• **About this task**: Taking the line that contains "Where should I click to: Click the Details" as the starting point, give again exactly every line up to and including the last line of the records below.

Dataset records Block Start

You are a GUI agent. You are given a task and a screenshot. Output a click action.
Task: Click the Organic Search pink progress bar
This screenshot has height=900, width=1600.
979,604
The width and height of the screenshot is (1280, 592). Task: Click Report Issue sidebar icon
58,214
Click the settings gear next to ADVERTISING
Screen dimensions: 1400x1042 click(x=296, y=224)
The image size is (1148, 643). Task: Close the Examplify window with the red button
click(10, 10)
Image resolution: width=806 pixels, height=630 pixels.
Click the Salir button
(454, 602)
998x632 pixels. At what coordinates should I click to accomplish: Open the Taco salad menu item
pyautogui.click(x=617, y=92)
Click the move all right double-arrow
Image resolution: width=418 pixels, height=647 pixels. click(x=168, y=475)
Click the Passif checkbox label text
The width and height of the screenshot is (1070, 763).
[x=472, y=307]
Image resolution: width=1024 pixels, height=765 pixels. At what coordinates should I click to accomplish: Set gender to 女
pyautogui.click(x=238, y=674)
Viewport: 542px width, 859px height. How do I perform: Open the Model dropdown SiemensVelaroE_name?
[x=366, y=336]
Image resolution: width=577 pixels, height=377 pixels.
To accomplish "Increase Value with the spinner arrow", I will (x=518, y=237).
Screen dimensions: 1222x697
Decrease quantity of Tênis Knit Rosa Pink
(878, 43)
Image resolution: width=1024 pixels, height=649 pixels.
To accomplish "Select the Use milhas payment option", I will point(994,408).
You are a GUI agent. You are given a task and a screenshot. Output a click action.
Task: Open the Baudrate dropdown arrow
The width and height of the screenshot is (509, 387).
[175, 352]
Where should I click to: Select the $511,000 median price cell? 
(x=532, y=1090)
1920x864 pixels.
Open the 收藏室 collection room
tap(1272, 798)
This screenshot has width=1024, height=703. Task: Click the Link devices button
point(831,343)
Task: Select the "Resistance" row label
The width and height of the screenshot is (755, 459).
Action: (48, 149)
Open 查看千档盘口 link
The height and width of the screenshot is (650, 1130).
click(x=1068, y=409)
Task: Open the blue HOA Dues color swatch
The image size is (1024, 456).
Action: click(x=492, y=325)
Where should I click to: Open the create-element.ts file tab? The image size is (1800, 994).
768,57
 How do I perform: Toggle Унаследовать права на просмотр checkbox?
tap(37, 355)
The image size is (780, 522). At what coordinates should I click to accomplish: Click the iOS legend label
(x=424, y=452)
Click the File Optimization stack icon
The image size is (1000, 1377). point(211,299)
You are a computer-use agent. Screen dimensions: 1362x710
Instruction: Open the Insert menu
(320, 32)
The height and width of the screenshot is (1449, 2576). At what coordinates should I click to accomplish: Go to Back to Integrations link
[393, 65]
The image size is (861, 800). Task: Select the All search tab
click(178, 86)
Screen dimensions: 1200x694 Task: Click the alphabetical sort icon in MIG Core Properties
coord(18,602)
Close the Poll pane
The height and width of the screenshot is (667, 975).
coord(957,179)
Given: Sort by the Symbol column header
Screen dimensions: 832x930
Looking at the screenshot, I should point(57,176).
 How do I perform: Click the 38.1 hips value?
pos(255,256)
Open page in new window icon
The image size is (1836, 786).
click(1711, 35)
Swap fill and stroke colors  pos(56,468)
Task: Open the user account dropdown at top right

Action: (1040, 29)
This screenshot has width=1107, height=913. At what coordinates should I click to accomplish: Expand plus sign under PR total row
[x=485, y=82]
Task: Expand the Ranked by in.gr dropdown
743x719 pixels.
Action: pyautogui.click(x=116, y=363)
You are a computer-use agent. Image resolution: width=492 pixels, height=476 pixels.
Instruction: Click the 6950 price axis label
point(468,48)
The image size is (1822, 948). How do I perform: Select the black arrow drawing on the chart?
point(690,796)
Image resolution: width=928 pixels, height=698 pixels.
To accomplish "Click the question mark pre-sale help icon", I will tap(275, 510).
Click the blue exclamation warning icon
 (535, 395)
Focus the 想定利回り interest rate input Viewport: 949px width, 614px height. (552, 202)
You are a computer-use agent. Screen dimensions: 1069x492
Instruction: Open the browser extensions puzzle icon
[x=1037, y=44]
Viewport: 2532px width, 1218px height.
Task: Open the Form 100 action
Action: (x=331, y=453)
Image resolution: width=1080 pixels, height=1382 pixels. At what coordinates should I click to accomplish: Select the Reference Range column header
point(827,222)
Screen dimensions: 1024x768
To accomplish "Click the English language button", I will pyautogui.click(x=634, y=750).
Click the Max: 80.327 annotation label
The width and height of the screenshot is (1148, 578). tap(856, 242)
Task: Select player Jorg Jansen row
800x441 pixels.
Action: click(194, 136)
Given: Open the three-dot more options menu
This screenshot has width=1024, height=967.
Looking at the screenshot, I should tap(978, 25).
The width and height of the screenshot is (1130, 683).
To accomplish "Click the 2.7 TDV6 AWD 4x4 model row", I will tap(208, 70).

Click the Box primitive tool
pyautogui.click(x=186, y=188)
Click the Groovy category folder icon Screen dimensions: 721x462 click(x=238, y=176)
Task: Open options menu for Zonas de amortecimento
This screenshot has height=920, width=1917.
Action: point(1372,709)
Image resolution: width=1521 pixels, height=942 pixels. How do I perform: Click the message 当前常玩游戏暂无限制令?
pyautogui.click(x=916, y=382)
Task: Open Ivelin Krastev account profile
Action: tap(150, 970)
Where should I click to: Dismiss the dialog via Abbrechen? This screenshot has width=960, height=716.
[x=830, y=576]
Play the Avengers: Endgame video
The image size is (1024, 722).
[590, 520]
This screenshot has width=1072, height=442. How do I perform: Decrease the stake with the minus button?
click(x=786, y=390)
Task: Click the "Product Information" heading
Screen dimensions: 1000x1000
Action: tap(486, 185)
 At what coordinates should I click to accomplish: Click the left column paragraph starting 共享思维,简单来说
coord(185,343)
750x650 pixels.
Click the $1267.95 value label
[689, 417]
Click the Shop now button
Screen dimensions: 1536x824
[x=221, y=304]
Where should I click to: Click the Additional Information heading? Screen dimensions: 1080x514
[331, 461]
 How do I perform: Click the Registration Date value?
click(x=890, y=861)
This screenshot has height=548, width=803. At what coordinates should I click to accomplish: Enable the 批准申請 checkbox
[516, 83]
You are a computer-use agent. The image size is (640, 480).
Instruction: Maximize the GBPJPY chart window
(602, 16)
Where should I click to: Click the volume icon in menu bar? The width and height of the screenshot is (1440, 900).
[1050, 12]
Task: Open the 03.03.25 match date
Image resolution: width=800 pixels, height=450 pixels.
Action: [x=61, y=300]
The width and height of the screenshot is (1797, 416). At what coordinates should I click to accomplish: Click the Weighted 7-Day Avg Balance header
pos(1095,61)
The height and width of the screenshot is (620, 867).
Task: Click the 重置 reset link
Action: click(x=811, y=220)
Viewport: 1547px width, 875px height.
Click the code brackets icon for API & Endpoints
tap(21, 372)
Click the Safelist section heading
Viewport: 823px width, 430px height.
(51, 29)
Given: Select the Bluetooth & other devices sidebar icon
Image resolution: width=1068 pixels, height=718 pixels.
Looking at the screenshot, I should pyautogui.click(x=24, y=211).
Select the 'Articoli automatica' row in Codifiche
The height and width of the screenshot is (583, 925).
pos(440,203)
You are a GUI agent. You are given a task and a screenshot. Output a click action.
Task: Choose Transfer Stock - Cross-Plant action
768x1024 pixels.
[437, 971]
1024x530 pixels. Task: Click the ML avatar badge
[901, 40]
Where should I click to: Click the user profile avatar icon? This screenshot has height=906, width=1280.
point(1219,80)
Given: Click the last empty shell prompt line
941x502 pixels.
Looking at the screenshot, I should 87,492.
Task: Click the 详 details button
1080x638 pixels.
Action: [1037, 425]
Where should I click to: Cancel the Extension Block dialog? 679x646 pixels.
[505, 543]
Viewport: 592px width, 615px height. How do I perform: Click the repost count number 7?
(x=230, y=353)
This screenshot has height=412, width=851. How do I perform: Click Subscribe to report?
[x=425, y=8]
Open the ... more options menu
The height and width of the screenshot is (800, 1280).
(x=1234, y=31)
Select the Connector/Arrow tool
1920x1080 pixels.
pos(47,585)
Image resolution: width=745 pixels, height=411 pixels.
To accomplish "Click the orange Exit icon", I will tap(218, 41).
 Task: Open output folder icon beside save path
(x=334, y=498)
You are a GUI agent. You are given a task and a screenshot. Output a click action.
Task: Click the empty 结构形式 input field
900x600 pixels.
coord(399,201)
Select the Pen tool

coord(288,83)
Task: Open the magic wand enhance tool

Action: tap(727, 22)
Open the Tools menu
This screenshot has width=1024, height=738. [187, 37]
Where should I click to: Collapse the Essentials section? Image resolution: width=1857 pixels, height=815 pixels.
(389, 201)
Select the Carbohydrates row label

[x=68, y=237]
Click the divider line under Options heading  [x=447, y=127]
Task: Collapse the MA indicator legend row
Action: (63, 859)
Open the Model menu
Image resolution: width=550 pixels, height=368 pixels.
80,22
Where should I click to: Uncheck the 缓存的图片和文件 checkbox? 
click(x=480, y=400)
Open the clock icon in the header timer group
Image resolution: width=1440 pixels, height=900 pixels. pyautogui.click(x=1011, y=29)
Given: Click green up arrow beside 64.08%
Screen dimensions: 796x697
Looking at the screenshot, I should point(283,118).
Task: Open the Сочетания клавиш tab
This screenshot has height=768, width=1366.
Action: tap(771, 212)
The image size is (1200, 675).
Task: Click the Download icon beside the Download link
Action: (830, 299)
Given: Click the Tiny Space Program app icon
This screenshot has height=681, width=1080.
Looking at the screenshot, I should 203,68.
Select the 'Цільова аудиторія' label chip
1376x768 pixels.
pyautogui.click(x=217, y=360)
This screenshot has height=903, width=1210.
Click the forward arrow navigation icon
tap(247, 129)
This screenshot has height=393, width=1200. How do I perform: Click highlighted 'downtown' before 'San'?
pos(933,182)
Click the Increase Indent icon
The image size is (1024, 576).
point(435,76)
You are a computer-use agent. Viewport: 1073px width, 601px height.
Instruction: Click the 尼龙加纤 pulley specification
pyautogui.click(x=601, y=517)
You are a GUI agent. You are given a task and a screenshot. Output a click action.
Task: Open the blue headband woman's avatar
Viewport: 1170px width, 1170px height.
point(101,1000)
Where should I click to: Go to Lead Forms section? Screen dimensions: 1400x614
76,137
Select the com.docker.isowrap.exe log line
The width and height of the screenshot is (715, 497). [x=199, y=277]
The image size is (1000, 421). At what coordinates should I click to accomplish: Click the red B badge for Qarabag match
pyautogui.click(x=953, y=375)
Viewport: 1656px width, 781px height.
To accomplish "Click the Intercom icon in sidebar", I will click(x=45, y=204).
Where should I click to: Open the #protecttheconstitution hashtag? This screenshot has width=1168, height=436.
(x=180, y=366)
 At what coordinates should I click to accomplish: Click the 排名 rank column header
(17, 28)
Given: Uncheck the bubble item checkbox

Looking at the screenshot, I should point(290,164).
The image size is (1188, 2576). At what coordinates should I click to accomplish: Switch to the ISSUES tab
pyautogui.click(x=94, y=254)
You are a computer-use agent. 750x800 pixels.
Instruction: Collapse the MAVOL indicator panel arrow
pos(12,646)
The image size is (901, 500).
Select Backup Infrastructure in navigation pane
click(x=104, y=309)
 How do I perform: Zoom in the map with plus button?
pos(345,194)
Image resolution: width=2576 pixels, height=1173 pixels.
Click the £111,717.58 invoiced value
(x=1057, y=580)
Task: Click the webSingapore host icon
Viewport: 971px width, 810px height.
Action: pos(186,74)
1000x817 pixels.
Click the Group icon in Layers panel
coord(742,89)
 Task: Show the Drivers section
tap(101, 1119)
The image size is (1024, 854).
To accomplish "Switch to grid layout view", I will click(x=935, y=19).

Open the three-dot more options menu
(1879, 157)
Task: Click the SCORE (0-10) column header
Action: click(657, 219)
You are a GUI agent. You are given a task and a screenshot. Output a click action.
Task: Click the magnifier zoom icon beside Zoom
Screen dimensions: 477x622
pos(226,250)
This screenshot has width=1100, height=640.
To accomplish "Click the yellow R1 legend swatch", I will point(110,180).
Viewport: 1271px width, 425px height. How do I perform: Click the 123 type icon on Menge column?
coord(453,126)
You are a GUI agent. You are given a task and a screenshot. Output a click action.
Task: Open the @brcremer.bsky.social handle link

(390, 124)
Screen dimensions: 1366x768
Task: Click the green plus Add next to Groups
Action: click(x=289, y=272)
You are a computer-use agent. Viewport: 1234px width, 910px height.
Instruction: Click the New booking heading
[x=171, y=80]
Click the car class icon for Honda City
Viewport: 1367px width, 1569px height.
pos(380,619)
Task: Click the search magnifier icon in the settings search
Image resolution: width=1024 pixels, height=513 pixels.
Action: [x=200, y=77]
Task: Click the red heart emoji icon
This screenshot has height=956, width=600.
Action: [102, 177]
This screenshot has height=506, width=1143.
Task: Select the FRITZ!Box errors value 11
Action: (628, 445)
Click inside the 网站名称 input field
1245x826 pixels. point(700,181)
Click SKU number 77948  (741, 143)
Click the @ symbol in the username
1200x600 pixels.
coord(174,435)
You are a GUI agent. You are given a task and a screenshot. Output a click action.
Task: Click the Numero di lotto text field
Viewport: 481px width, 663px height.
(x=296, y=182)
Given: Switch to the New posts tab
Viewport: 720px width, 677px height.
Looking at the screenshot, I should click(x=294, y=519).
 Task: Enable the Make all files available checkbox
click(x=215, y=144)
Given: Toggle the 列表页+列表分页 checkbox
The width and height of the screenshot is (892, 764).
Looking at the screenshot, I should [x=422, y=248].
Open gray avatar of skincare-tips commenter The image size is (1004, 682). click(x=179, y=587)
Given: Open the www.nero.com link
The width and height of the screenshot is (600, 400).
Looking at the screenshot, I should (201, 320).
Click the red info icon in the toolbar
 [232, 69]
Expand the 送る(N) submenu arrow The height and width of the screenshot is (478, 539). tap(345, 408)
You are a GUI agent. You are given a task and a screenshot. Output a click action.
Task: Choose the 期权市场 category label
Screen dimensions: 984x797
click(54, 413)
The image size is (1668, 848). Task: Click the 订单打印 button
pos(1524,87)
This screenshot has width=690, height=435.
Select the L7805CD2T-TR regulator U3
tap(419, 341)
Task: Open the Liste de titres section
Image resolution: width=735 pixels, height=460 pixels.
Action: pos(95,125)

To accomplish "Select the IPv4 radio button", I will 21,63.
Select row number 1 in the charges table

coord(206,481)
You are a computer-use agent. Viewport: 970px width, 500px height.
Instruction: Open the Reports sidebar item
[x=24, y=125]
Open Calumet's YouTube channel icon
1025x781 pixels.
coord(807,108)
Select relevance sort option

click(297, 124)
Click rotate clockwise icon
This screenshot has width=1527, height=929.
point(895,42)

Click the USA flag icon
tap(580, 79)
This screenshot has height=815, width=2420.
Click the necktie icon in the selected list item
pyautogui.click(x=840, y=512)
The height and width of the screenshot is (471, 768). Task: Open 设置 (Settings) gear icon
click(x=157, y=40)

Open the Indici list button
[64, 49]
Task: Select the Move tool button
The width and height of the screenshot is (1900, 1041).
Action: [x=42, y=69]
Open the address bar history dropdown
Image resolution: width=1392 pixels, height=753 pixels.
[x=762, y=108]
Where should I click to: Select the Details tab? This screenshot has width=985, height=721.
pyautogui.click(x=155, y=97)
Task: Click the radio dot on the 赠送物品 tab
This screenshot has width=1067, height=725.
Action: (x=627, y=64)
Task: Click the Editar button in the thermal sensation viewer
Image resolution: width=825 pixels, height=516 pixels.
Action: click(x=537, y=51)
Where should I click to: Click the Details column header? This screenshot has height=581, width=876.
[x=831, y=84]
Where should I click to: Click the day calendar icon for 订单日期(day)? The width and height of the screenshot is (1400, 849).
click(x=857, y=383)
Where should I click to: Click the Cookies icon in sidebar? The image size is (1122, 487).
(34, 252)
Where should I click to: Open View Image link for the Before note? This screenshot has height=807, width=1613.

Dataset records Block End

• **Solution to this problem**:
Where should I click to: Click the Details column header? This screenshot has height=581, width=876.
[x=831, y=84]
Where should I click to: Click the day calendar icon for 订单日期(day)? The width and height of the screenshot is (1400, 849).
click(x=857, y=383)
Where should I click to: Click the Cookies icon in sidebar? The image size is (1122, 487).
(34, 252)
Where should I click to: Open View Image link for the Before note? This screenshot has height=807, width=1613.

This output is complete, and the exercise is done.